After what many felt was the disappointment of Nocturama this double album has been eagerly awaited. All The Bad Seeds are reported to have been involved in the recording process – presumably a good thing for them, though whether it helps the overall sound I’m not convinced. Both these albums have a rougher, less produced feel about them than either Nocturama or No More Shall We Part.
Those that yearn for the older, anarchic Cave will no doubt prefer Abattoir Blues, while the sensitive flowers among us will find The Lyre Of Orpheus tends to stay in the CD player for longer. Not that there’s a hard and fast distinction, each album having its crossover moments.
Abattoir Blues provides an apocalyptic view of a world gone mad, bad and definitely dangerous. The title track is the most impressive of the songs in this vein – a basic, relentless beat, simple chords and highly sinister lyrics. “Everything’s dissolving, babe, according to plan / the sky is on fire, the dead are heaped across the land / I went to bed last night and my moral code got jammed…” Vintage Cave, in other words. Messiah Ward is calmer but no less unsettling, a minor key continuo and soft gospel singing bringing beauty to a tale of personal and global madness. It’s one of a couple of songs to borrow imagery from Auden and blend it with one of Cave’s recurring themes, snow and ice – “The stars have been torn down / The moon is locked away / and the land is locked in frozen snow.”
Opening track Get Ready For Love is the most energetic on the album, the raucous intro almost worth of The Birthday Party and the choir going mad in the background. Cannibal’s Hymn teams some lovely squelchy guitar from Mick Harvey with hollow drums, and builds to a fine bluesy climax and the undeniable truth “if you’re gonna dine with them cannibals / Sooner or later, darling, you’re gonna get eaten…”
But the light relief in Abattoir Blues comes from the irresistible Nature Boy, a real departure in terms of sound for Nick Cave & The Bad Seeds and a joyous one at that.
The Lyre Of Orpheus kicks off with the title track. You were expecting something in line with the myth perhaps – Orpheus playing his lyre so beautifully that animals, birds, even rocks and trees were spellbound…? Cave turns the myth on its head for one of the funniest songs he’s ever written: a straight blues number with twangy, discordant guitars and the blackest of black lyrics. “Look what I’ve made, cried Orpheus / and he plucked a gentle note / Eurydice’s eyes popped from their sockets / and her tongue burst through her throat…” And that’s just the start of the fun. Wait ’til Eurydice tells him where to stick it.

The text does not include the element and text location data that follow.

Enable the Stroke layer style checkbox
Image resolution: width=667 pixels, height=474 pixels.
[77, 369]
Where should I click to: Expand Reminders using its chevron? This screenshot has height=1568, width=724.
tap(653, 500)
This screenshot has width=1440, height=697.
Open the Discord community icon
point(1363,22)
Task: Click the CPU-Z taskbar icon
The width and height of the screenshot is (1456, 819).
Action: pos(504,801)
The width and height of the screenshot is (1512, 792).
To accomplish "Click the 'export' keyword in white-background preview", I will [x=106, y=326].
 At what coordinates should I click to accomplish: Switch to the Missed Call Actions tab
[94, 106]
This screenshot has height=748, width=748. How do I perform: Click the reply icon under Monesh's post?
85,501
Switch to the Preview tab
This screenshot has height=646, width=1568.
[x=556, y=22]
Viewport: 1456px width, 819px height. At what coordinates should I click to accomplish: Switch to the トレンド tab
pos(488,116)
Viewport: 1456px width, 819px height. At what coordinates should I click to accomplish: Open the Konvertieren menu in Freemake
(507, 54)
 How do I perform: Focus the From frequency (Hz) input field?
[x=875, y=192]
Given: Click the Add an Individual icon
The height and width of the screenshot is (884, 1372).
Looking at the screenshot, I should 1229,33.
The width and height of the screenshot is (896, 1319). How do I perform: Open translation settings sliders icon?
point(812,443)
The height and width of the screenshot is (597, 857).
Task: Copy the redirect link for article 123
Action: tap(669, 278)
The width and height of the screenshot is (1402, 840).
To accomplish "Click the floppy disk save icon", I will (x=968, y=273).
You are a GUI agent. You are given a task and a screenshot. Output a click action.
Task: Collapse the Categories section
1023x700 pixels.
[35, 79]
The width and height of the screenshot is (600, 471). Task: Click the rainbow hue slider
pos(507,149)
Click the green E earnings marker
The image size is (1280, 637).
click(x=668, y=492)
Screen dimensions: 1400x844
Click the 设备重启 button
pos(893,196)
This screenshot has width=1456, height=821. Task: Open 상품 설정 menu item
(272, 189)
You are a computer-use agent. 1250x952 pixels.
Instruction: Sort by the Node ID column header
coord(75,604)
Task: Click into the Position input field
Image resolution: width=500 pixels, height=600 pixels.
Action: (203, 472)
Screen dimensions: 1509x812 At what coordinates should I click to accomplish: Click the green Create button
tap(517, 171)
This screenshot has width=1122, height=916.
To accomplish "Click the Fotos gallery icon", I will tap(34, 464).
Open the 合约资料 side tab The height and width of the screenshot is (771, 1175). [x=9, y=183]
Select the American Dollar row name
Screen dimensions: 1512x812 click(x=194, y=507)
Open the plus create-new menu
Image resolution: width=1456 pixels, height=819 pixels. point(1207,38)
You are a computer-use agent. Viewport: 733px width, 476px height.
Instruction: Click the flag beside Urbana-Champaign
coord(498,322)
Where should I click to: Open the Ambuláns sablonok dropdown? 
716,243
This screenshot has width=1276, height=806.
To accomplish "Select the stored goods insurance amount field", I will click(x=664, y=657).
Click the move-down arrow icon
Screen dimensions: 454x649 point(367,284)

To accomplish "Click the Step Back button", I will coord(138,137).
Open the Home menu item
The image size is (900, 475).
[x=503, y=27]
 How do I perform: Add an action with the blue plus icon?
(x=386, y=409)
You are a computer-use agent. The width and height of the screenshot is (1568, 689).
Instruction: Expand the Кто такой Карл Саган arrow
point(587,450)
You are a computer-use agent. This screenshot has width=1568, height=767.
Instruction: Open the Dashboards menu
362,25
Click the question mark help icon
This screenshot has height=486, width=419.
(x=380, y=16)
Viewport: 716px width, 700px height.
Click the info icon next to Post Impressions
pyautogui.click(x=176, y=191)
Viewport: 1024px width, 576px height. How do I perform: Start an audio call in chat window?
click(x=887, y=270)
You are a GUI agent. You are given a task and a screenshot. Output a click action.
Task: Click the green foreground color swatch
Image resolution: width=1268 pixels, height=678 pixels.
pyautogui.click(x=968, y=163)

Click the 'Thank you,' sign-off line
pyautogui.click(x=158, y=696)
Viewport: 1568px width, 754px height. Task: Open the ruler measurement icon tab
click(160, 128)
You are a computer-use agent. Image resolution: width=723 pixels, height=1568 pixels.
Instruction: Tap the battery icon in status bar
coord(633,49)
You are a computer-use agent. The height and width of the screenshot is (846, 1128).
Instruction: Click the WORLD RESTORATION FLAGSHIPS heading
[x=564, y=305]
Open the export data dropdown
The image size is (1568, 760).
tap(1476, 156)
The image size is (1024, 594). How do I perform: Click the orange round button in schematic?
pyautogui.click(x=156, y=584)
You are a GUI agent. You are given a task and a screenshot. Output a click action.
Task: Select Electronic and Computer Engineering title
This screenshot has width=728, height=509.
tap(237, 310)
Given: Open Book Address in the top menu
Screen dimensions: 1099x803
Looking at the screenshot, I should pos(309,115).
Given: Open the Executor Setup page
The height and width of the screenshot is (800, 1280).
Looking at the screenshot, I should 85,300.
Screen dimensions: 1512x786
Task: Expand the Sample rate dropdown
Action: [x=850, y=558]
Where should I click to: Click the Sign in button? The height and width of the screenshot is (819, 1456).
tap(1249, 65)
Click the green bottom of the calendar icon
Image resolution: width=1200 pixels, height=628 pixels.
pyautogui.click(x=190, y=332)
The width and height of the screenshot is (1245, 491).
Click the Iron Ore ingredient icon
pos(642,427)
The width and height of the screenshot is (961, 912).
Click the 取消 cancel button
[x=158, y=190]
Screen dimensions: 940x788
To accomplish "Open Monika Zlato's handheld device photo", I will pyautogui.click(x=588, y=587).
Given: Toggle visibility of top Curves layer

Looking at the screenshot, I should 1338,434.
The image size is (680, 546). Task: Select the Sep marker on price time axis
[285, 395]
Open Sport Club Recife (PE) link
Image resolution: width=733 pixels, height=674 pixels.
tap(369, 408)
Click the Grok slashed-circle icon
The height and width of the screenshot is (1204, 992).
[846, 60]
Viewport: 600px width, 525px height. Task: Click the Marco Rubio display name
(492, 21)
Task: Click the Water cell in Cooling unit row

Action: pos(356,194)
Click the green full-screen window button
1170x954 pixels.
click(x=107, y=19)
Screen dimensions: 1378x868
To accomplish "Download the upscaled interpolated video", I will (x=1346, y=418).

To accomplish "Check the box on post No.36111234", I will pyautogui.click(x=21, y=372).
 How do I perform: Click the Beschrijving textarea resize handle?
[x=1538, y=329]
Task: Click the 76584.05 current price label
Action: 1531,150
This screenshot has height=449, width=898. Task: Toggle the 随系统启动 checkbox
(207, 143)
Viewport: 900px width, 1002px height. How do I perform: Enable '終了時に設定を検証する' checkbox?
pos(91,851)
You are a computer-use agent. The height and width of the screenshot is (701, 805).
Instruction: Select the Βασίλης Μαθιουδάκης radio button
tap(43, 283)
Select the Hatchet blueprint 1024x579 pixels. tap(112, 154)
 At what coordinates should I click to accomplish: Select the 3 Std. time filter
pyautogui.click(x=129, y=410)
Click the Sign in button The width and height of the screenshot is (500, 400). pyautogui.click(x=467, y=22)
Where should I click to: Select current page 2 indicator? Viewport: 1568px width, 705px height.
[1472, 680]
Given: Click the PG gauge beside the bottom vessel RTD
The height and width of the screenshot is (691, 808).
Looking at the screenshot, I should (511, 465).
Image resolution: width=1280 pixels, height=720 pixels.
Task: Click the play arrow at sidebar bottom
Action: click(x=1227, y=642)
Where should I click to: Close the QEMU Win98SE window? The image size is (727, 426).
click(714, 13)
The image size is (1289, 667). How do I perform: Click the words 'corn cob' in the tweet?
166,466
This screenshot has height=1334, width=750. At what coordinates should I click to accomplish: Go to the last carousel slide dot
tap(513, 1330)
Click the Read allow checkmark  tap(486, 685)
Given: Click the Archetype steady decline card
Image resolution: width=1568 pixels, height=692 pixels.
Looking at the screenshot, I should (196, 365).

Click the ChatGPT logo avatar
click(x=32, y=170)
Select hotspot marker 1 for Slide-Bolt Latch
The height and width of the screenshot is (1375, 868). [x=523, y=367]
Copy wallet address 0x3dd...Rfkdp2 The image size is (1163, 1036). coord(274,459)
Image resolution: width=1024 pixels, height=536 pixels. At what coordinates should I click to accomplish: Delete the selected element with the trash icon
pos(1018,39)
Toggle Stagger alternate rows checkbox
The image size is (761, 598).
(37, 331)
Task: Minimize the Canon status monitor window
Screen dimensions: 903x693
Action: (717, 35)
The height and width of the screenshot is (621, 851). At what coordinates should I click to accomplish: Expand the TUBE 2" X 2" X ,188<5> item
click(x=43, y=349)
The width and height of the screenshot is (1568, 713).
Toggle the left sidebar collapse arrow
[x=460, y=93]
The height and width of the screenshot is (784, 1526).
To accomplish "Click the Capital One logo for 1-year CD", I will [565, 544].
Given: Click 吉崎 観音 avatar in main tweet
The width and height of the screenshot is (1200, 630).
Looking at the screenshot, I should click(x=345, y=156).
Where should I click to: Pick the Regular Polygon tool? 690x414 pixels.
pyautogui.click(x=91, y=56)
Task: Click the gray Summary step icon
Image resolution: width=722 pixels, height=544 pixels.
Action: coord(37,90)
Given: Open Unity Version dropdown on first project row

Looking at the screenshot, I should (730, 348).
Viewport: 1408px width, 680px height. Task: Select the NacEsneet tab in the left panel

Breathless is a charming calypso and Carry Me is a stonking Gospel song guaranteed to raise the roof live. Babe You Turn Me on has some of the darkness of Abattoir Blues but musically it’s much more upbeat. Easy Money and Spell are gravely beautiful songs with gently falling piano cadences reminiscent of No More Shall We Part – this is sadness rather than anger. The closing song takes us full circle to the darkness of the abattoir and all that’s wrong with the world, but O Children is a powerful anthem none the less, one of the best on the double album.
A return to form? Yes, with reservations – nothing on these albums shows the sheer musical inventiveness of earlier albums such as Let Love In, and there are only so many times you want to hear about snowy wastelands and madhouses. But there are plenty of great moments and for that we must be grateful.